U.S. Senator Bill Cassidy (R-La.) in July applauded the U.S. Department of Energy’s (DOE) final approval of Cameron LNG’s latest exportation authorization to non-free trade agreement (FTA) countries.
“This is great news for Southwest Louisiana and the American energy economy,” Cassidy said in a July 15 statement. “This approval will bring billions of dollars of investment and good high-paying jobs to Louisiana. There is a tremendous global demand for American natural gas, and today [DOE] made the right decision in making our resources available to international customers. The department should approve other LNG projects in an expeditious manner.”
In May 2015, Cameron LNG filed an application with DOE for authorization to export LNG produced from domestic sources in a volume equivalent to 515 billion cubic feet per year (Bcf/yr) from the existing Cameron LNG Terminal in Cameron and Calcasieu Parishes in Louisiana.
Previously, Cameron LNG received authorization from the Federal Energy Regulatory Commission and DOE to construct and develop three liquefaction trains to liquefy natural gas at the Cameron Terminal and to export to foreign markets. The May 2015 application sought authorization to export an additional volume of LNG from two new liquefaction trains to be constructed as an expansion project.
This latest authorization brings Cameron LNG’s total authorized non-FTA export volume to 1,287 Bcf/yr from five trains of the terminal.

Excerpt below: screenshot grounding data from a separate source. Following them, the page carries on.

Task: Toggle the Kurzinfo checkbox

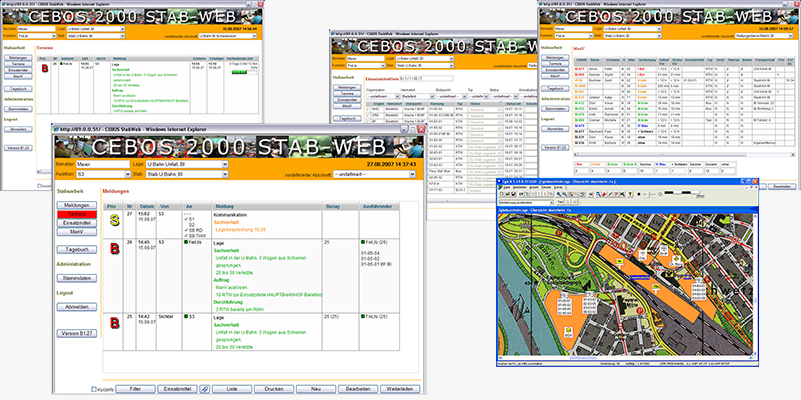Action: 95,388
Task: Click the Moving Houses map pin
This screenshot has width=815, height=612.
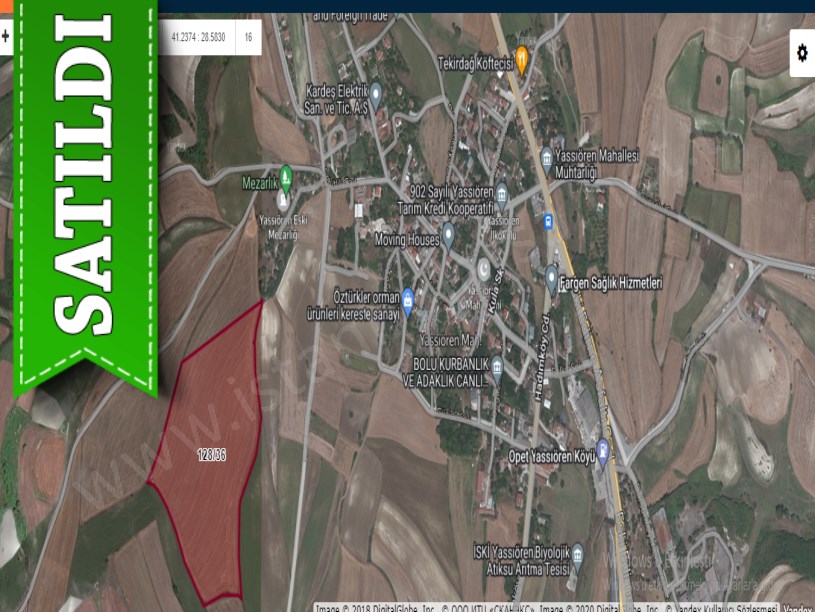Action: point(448,232)
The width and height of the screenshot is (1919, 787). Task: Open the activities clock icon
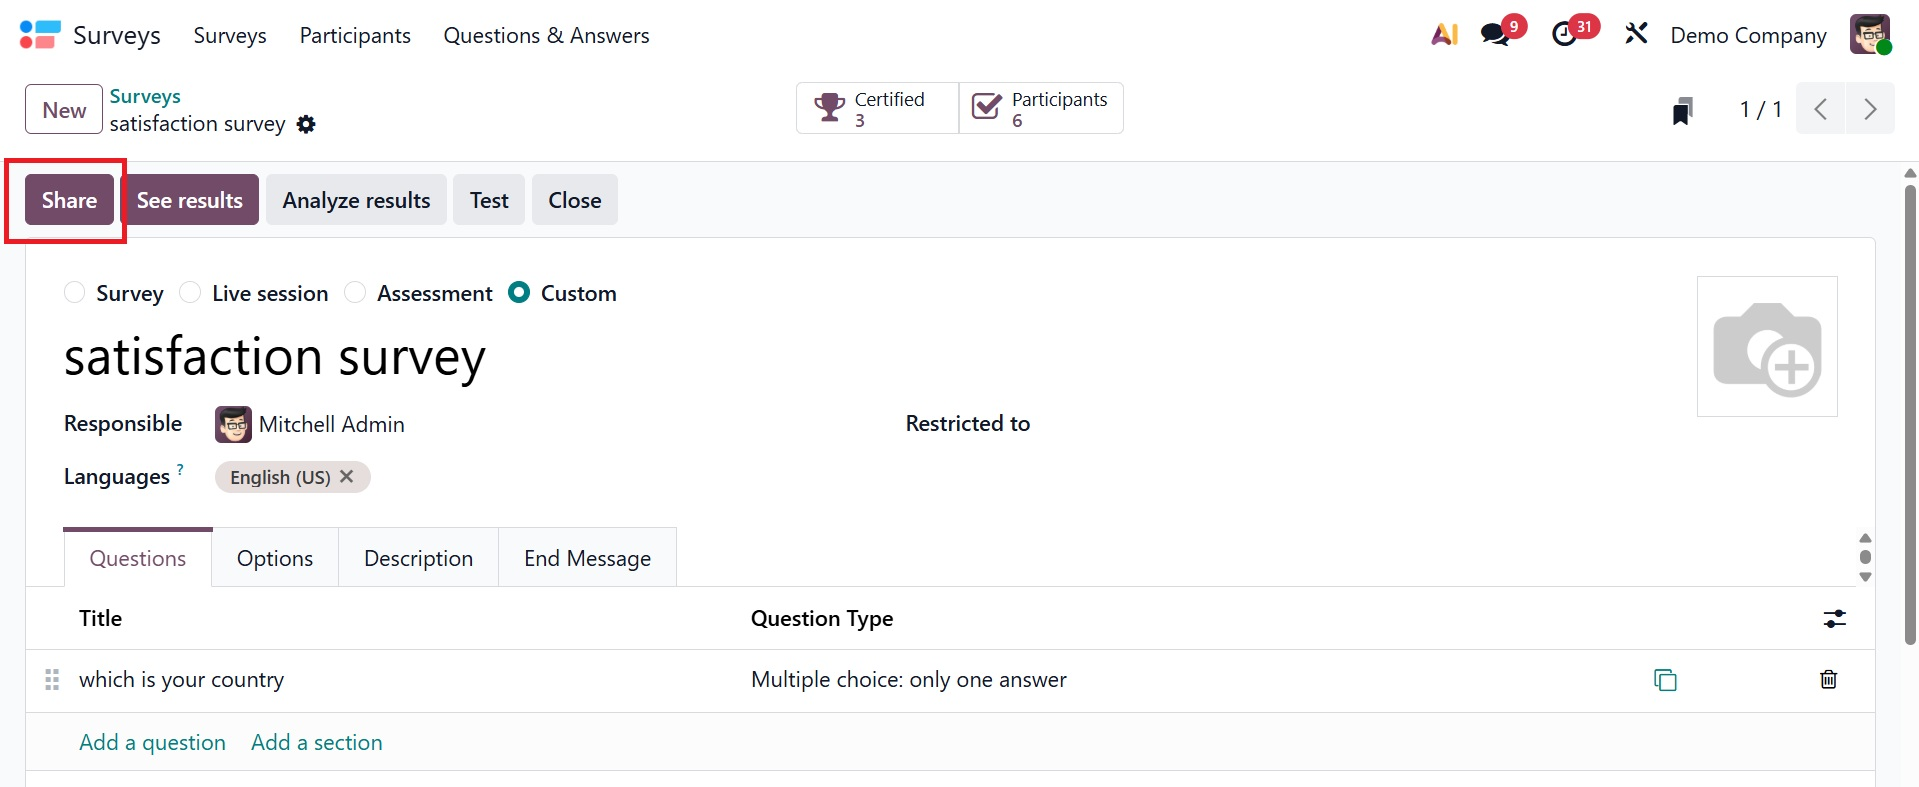1565,35
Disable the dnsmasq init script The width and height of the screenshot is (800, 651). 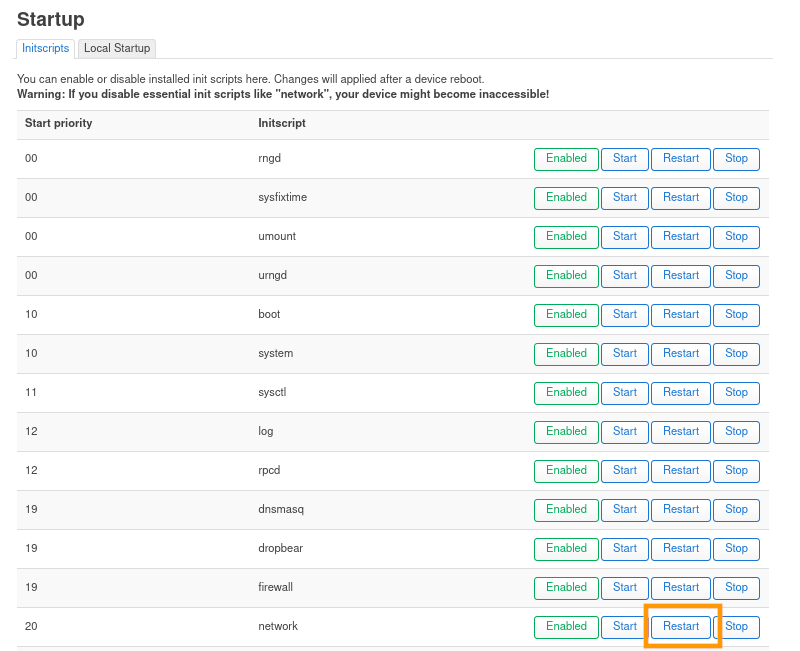(566, 510)
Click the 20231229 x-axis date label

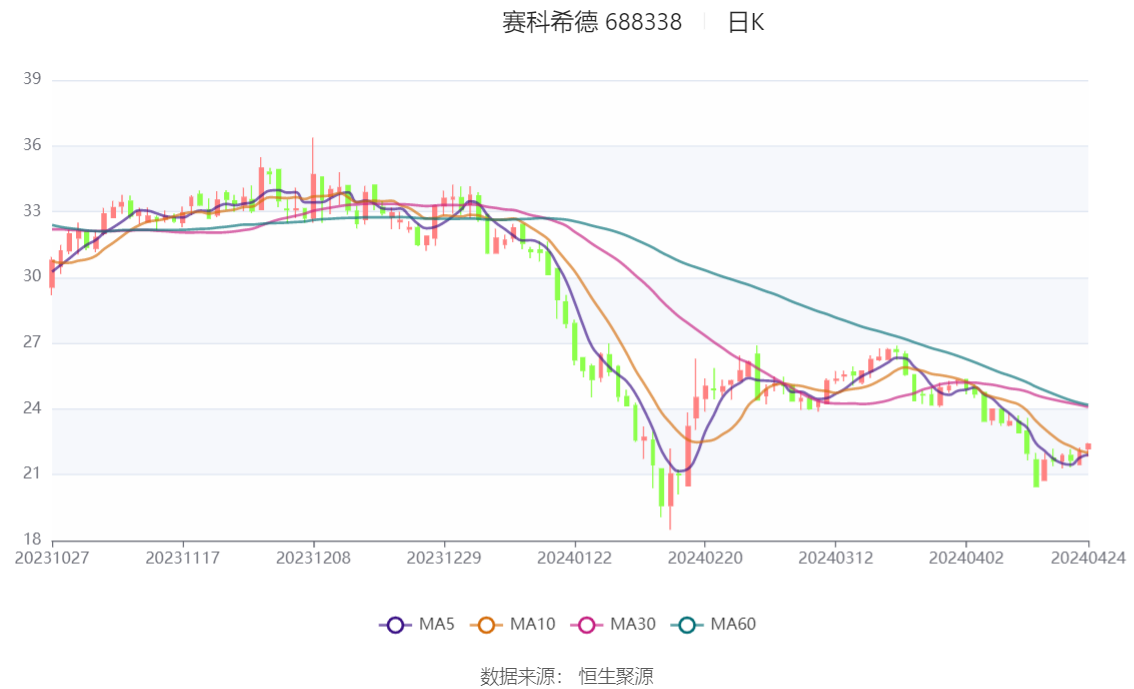tap(444, 558)
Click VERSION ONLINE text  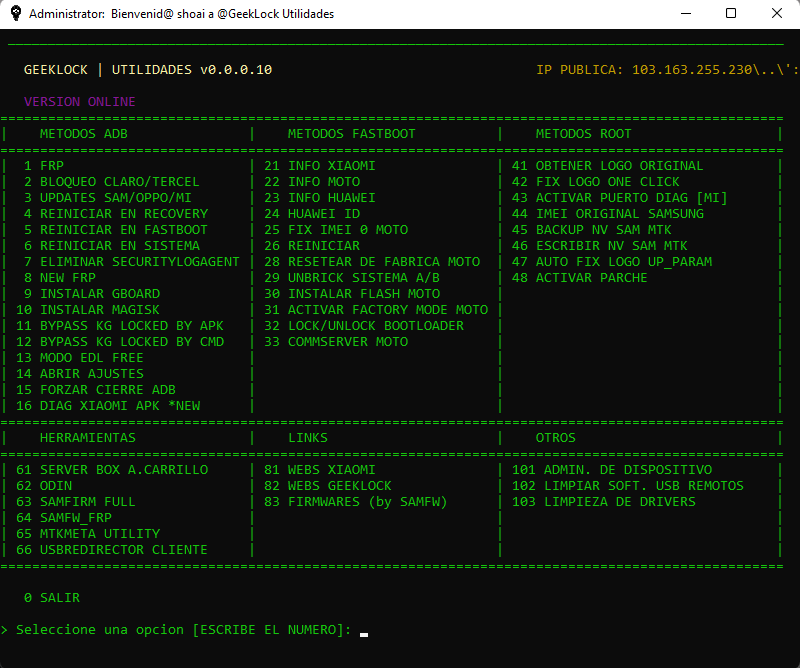[x=67, y=101]
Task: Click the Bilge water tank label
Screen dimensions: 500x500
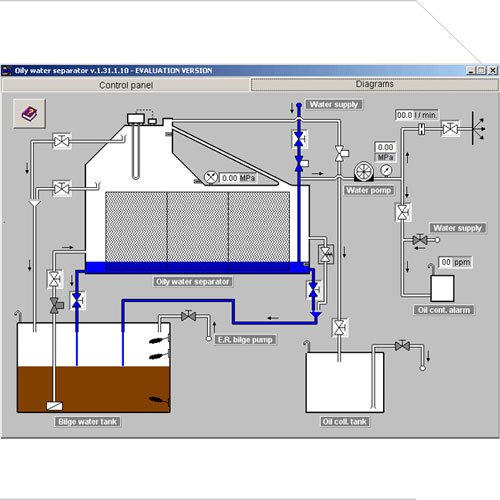Action: click(87, 422)
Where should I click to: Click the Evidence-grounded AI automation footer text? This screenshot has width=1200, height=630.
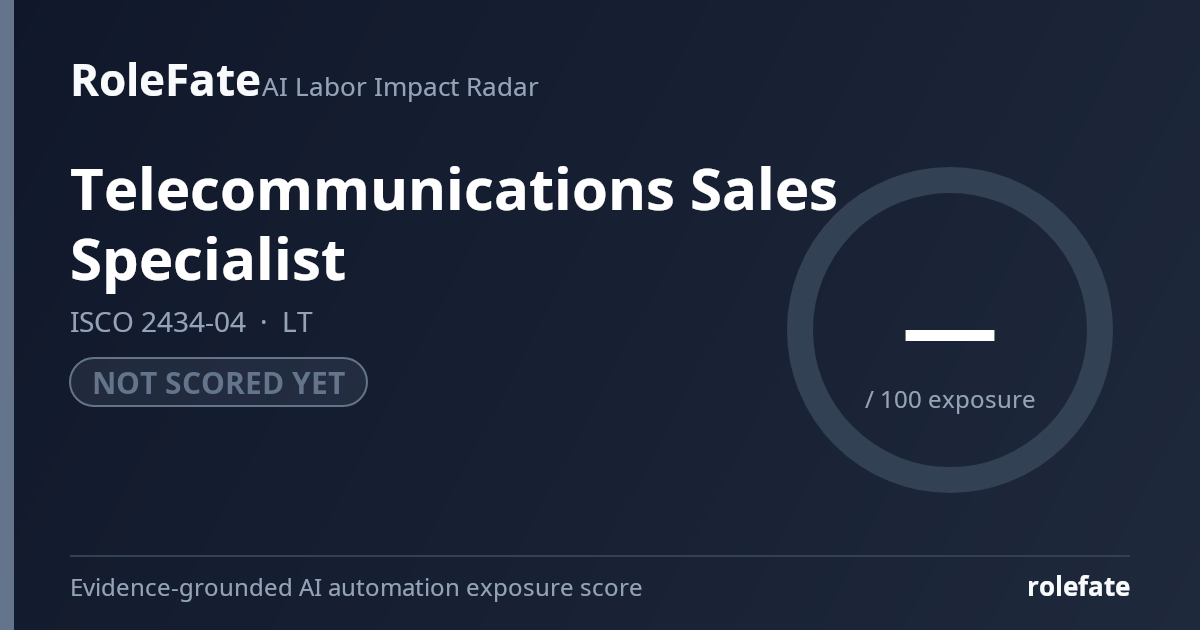356,588
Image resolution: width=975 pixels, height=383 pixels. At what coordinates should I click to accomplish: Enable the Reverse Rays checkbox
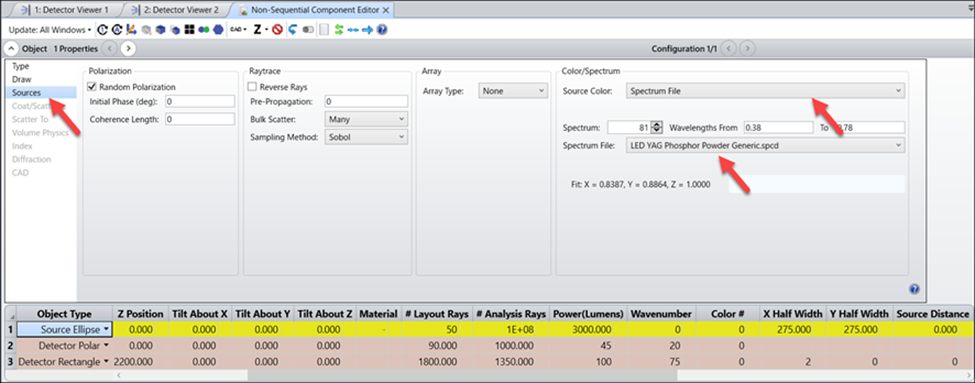(x=252, y=87)
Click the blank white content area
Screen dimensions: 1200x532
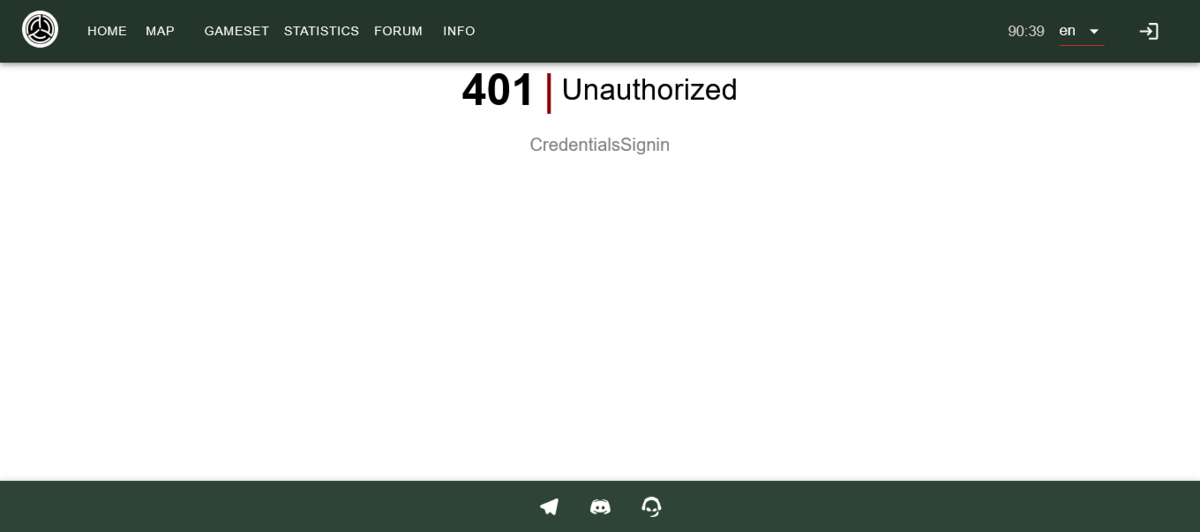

According to DOE’s final order, natural gas exported under the order will be delivered to the Cameron Terminal through the Cameron Interstate Pipeline from five major interstate pipelines. The source of the natural gas will include supplies available from the Texas and Louisiana producing regions. The Barnett, Haynesville and Eagle Ford Shale formations will serve as additional sources of natural gas.
In its order, DOE said that it considered the cumulative effects of the total volume of all final non-FTA export authorizations to date. Including the latest Cameron LNG authorization, DOE has authorized a cumulative volume of exports totaling 13.22 Bcf/d of natural gas, or 4.83 Tcf/yr, for 18 final authorizations.
DOE said that it will continue taking a “measured approach” in its review of non-FTA export authorizations for domestic LNG. The reasons DOE cited for proceeding cautiously on new authorizations included:
- The limited nature of LNG export studies from 2014 and 2015
- Applications to export significant quantities of domestically produced LNG are a “new phenomena with uncertain impacts”
- The market for natural gas has experienced rapid reversals in the past and is again changing rapidly due to economic, technological and regulatory developments
“The market of the future very likely will not resemble the market of today,” DOE said in its order. “In recognition of these factors, DOE intends to monitor developments that could tend to undermine the public interest in grants of successive applications for exports.”
DOE’s authorization requires Cameron LNG to begin LNG export operations from the expansion project no later than seven years from the July 15 date of the order.
Cameron LNG is an indirect subsidiary of Sempra Energy; GDF SUEZ S.A.; Mitsui & Co., Ltd.; Mitsubishi Corp.; and Nippon Yusen Kabushiki Kaisha.